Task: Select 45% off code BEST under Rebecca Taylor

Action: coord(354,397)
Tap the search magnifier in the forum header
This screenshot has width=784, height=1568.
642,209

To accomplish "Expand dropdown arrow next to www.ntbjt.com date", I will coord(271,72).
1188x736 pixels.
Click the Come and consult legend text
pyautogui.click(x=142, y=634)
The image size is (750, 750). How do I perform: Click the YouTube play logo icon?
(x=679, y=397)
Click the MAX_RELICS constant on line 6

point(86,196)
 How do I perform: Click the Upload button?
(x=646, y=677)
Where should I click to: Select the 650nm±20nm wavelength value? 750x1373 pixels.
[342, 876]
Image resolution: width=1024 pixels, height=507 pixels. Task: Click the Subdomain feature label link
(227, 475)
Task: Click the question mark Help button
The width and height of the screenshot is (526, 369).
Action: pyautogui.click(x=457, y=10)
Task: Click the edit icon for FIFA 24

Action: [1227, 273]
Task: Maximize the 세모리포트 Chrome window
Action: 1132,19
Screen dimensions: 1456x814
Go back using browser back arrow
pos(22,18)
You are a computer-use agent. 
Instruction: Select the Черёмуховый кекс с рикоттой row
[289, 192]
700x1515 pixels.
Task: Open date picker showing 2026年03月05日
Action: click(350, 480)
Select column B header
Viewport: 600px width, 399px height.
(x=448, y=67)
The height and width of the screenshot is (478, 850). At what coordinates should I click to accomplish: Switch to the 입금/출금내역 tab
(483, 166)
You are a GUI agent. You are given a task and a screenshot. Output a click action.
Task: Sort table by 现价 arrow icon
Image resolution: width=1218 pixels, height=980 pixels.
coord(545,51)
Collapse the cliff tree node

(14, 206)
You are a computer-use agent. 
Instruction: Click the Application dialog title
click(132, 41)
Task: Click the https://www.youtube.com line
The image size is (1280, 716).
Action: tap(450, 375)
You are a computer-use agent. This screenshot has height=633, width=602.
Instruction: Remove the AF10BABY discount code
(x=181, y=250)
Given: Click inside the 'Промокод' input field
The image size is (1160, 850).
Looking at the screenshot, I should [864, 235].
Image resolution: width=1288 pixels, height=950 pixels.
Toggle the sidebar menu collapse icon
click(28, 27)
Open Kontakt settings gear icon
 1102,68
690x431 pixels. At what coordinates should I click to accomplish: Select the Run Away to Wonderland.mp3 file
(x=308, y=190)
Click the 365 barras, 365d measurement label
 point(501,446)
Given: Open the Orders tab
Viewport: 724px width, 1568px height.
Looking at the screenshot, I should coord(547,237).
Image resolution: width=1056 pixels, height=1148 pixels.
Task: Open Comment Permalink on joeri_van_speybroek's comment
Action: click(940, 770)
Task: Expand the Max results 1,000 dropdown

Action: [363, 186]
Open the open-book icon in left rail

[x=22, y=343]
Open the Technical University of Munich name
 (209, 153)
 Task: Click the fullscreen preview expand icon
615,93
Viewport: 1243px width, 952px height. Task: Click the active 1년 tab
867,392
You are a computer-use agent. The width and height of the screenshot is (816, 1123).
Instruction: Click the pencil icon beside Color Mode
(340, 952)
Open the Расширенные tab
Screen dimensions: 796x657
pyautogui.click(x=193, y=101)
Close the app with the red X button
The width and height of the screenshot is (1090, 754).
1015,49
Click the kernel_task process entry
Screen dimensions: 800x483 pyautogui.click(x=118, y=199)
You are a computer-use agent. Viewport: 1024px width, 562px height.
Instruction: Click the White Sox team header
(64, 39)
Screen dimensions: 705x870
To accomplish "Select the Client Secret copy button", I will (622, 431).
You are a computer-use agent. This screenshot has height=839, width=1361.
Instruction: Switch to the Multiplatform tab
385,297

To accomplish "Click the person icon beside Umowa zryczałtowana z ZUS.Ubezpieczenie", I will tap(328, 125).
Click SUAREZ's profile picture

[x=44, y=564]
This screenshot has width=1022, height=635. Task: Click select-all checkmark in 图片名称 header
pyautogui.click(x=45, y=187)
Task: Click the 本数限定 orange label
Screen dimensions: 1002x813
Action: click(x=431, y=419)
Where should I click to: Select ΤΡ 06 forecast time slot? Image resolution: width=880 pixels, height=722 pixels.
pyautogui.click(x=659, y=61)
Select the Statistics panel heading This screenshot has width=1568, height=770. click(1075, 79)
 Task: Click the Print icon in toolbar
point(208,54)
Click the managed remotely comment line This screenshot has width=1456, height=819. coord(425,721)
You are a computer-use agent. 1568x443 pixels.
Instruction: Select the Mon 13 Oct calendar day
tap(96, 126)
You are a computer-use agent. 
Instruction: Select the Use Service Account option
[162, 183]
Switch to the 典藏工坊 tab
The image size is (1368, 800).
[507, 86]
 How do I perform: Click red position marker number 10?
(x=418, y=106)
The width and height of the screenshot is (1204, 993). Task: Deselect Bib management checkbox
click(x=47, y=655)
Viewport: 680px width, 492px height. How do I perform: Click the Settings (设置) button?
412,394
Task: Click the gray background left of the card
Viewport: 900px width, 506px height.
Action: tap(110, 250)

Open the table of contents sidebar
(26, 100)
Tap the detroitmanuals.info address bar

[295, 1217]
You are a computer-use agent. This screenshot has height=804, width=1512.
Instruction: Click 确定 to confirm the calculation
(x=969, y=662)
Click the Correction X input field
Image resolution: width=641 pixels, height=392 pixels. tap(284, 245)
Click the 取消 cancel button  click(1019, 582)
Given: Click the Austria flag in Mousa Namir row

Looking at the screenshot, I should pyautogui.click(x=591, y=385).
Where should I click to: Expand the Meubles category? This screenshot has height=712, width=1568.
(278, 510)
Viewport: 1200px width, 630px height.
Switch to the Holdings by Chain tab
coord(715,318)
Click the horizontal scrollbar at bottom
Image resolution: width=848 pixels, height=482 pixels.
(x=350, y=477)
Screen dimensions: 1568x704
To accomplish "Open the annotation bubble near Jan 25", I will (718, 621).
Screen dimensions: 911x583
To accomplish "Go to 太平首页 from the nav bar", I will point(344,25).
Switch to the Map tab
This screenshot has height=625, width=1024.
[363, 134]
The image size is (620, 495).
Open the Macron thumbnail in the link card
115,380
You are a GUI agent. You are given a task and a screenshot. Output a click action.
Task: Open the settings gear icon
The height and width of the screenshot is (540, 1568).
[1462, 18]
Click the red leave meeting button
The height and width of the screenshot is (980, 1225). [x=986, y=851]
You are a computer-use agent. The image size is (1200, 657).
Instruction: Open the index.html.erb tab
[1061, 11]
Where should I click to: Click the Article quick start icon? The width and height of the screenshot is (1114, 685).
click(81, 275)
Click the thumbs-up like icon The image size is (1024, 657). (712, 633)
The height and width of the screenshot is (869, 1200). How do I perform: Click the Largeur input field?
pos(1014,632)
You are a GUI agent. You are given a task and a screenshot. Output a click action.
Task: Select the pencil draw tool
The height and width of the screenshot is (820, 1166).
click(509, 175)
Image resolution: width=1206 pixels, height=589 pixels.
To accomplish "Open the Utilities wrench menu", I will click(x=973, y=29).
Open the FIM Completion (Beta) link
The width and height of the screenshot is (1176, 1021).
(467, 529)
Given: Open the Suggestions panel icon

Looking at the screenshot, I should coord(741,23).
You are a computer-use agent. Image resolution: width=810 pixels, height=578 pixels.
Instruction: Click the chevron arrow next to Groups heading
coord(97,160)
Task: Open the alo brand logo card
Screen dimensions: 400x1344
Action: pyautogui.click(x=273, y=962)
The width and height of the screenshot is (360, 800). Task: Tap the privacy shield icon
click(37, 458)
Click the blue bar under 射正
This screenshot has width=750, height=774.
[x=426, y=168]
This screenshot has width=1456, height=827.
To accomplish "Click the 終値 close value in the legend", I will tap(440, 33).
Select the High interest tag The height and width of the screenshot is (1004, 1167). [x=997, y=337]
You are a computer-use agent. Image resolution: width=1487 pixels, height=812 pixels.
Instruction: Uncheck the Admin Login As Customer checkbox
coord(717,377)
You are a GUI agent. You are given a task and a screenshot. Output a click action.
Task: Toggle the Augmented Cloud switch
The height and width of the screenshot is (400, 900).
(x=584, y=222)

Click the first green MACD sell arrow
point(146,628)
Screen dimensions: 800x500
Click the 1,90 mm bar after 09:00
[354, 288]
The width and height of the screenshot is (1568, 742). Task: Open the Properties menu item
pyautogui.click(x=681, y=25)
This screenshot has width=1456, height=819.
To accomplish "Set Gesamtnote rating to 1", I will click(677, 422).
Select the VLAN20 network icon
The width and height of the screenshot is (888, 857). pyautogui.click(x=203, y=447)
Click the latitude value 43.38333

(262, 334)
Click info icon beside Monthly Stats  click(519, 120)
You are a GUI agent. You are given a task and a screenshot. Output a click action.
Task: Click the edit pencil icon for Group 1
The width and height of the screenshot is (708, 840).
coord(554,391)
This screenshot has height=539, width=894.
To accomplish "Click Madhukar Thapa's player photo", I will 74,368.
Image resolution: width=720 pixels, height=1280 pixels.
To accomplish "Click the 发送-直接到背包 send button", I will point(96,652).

BRIEF
Among the lines of the data above, some may hold the word "computer"; report how many, as a single number.

ANSWER TO THIS TASK
12